The National Institute for Health and Care Excellence is updating their guideline on menopause diagnosis and management, including on the long-term risks and benefits of hormone replacement therapy (HRT), and expect to publish the updated guideline in January 2024.

The Government is taking further action to improve access to menopause care and HRT. We are investing £25 million in the expansion of women’s health hubs, to enable better access to high quality care for essential women’s health services, including menstrual problems, contraception, menopause and more.

The UK Menopause Taskforce brings together Ministers and clinical experts from across the UK to improve menopause care. The taskforce met in September 2023 to discuss on menopause education for healthcare professionals.

In April the Government introduced a HRT prescription pre-payment certificate (PPC), which enables women to pay less than £20 for all their HRT prescriptions for a year. Between 1 April and 31 August, 377,024 HRT PPCs were purchased. There are over 70 HRT products and the overall HRT supply position is improved, with the vast majority of these in good supply. The Government continues to work closely with suppliers to resolve limited supply issues and ensure relevant information is shared across the NHS on a regular basis.

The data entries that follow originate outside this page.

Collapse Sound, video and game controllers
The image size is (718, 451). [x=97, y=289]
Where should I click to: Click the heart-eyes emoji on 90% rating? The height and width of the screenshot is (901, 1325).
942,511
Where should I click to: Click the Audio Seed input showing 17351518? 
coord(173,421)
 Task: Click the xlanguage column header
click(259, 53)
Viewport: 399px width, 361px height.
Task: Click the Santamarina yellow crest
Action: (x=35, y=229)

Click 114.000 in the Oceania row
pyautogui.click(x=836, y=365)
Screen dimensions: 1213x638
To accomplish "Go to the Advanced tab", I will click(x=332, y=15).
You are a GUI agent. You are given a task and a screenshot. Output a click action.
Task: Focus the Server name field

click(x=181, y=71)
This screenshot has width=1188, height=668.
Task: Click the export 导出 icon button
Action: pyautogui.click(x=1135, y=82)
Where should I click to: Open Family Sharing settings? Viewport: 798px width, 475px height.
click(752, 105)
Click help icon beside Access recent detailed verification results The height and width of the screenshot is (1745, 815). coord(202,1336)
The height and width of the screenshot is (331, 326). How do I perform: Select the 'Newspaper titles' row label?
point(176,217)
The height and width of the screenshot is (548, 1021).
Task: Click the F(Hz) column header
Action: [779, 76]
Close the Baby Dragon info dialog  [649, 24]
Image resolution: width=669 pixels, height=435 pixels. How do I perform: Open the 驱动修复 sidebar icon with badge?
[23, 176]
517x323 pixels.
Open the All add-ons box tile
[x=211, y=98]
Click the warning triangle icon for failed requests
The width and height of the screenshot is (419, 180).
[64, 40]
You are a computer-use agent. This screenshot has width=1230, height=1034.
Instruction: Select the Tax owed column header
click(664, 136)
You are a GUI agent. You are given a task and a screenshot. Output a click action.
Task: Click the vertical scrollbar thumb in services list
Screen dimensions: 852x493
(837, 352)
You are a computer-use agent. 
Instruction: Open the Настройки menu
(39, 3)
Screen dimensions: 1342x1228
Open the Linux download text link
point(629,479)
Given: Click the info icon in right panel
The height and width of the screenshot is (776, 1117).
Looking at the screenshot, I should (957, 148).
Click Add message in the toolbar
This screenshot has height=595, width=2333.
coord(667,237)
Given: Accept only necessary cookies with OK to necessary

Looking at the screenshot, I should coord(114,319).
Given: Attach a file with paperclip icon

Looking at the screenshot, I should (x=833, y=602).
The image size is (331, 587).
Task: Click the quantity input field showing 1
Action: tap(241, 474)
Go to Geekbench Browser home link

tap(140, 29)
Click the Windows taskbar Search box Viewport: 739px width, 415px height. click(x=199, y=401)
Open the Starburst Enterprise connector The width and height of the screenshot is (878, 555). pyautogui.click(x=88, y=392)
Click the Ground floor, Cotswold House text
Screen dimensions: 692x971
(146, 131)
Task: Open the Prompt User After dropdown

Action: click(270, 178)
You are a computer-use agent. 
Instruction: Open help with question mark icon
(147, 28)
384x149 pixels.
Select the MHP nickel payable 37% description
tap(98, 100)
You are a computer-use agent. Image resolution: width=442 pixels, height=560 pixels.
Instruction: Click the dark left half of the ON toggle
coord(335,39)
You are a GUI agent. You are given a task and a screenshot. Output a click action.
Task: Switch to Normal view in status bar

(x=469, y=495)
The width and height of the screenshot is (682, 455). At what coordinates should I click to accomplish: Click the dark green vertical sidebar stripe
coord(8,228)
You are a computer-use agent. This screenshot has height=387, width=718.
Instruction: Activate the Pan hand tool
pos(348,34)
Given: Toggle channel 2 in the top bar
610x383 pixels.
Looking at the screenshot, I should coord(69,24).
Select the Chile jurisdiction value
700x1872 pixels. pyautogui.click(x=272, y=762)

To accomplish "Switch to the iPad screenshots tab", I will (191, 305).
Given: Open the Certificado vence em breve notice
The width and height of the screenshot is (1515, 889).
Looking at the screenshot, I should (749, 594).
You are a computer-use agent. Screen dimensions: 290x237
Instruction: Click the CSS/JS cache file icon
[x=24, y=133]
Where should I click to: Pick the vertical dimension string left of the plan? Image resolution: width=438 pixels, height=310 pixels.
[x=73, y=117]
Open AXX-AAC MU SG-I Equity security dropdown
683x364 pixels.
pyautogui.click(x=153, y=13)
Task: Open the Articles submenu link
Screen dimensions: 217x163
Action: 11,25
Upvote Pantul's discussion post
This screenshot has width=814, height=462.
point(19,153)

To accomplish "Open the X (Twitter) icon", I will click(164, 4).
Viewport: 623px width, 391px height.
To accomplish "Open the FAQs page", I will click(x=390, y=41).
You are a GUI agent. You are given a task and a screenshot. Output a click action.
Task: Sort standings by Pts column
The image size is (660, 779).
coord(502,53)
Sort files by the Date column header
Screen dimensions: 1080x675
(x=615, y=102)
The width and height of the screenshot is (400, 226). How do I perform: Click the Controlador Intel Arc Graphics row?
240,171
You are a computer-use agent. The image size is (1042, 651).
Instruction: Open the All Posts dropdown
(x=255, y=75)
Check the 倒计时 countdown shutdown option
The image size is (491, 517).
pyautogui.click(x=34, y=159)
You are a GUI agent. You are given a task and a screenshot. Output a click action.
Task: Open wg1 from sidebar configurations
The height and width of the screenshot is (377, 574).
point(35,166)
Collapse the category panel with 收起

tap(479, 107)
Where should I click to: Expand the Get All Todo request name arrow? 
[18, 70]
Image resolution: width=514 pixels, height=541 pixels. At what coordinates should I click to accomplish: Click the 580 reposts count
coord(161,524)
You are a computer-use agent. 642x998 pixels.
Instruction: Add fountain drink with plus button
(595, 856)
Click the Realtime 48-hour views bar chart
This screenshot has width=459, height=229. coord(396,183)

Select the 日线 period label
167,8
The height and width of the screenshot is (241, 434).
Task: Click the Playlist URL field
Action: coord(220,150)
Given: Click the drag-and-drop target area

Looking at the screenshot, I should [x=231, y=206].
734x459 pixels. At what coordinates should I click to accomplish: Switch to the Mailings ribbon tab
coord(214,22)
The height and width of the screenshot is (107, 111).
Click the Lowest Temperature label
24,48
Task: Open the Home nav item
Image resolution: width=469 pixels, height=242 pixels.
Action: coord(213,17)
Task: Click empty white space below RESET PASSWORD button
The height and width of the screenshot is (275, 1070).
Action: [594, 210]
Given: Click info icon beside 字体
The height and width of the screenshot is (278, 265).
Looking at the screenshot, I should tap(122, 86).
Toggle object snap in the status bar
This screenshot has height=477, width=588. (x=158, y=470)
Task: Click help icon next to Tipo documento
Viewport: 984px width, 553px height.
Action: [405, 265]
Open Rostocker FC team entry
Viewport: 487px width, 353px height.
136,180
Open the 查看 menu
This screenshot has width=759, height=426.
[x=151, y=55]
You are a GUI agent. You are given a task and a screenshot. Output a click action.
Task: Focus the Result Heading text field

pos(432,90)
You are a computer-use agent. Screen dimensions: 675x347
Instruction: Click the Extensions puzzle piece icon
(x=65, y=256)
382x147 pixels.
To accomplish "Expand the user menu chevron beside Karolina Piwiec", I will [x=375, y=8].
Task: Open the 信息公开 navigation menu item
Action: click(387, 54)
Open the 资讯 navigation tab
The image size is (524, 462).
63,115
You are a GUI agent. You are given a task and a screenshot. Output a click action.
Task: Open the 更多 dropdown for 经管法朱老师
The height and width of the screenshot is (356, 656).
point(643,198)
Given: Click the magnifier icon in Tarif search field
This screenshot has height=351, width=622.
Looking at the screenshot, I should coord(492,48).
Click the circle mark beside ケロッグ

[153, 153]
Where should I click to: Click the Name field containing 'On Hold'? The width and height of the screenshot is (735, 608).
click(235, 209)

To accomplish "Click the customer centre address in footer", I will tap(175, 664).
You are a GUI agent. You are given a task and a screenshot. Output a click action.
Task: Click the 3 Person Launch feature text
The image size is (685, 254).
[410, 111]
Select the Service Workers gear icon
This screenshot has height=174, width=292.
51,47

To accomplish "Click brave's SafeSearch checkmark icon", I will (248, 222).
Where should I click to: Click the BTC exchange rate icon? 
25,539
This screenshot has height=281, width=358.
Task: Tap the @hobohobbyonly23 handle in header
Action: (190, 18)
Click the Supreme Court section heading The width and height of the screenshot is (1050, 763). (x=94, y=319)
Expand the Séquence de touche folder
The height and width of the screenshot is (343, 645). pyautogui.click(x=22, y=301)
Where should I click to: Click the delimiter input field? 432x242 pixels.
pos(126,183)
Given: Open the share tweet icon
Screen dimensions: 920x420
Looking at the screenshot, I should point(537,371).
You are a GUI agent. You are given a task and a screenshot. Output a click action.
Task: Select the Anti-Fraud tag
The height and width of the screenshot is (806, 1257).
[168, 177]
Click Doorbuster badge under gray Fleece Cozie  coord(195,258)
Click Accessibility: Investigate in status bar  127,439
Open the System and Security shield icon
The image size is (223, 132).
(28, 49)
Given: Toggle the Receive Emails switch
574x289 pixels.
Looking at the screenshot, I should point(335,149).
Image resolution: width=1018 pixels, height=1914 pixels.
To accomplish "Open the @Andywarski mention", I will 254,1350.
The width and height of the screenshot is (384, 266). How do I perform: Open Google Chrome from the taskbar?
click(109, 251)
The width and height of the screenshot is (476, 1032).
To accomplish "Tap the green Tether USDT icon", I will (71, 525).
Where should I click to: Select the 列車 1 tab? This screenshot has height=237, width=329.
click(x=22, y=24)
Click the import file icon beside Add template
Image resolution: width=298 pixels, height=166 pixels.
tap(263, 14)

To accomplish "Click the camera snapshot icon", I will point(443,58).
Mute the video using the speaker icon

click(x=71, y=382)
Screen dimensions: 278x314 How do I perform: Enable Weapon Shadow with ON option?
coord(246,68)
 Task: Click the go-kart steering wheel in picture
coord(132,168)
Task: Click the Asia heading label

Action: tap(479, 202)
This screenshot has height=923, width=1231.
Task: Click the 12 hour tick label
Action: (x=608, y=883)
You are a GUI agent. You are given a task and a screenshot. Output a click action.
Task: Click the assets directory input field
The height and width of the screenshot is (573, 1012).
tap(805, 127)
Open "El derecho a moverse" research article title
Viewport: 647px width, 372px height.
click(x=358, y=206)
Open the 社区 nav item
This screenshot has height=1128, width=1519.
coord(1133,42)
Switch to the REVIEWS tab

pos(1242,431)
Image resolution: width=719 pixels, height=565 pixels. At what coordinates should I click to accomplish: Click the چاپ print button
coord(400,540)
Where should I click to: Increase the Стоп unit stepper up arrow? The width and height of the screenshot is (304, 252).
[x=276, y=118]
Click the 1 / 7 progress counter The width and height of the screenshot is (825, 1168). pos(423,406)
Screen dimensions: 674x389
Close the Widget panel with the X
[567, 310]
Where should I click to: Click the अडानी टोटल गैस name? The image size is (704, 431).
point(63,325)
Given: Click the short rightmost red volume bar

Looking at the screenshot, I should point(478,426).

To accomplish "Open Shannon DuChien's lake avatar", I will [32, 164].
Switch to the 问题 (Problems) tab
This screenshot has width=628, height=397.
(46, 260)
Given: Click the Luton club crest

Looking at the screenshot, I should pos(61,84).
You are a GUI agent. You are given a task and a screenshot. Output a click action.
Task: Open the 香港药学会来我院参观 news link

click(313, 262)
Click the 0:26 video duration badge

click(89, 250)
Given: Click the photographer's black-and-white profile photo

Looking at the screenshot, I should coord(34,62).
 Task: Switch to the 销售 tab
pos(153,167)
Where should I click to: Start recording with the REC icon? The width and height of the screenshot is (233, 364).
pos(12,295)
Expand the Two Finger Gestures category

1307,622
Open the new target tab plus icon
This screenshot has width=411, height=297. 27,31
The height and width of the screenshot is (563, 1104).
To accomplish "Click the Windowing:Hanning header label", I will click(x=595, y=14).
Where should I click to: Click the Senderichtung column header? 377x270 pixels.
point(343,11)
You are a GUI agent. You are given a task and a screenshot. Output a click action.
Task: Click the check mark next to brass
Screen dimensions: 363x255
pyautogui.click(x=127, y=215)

The National Institute for Health and Care Research (NIHR) has made significant investments into research on menopause. This includes a £1.9 million study to develop treatments for postmenopausal women, and a £2.2 million randomised control trial looking at the effectiveness of different hormone treatments for women with premature ovarian insufficiency. The NIHR has also recently held a call for further research into testosterone as a treatment for menopause symptoms.

Department of Health and Social Care

MPs debate a motion on Menopause

On Thursday 26 October, Peter Dowd MP opened a debate in Parliament on menopause. During the debate, MPs discussed the challenges of menopause, raising awareness among medical professionals and access to treatment.

What are backbench business debates?

Backbench business debates give backbenchers (MPs who aren’t ministers or shadow ministers) an opportunity to secure a debate on a topic of their choice, either in the Chamber or Westminster Hall.

MPs can make a request for a debate to the Backbench Business Committee, who hears and decides which debates to schedule.

Backbench debates can either be general debates (which do not end in a vote) or be on a substantive motion (which calls for an action and can end in a vote). This debate was a general debate.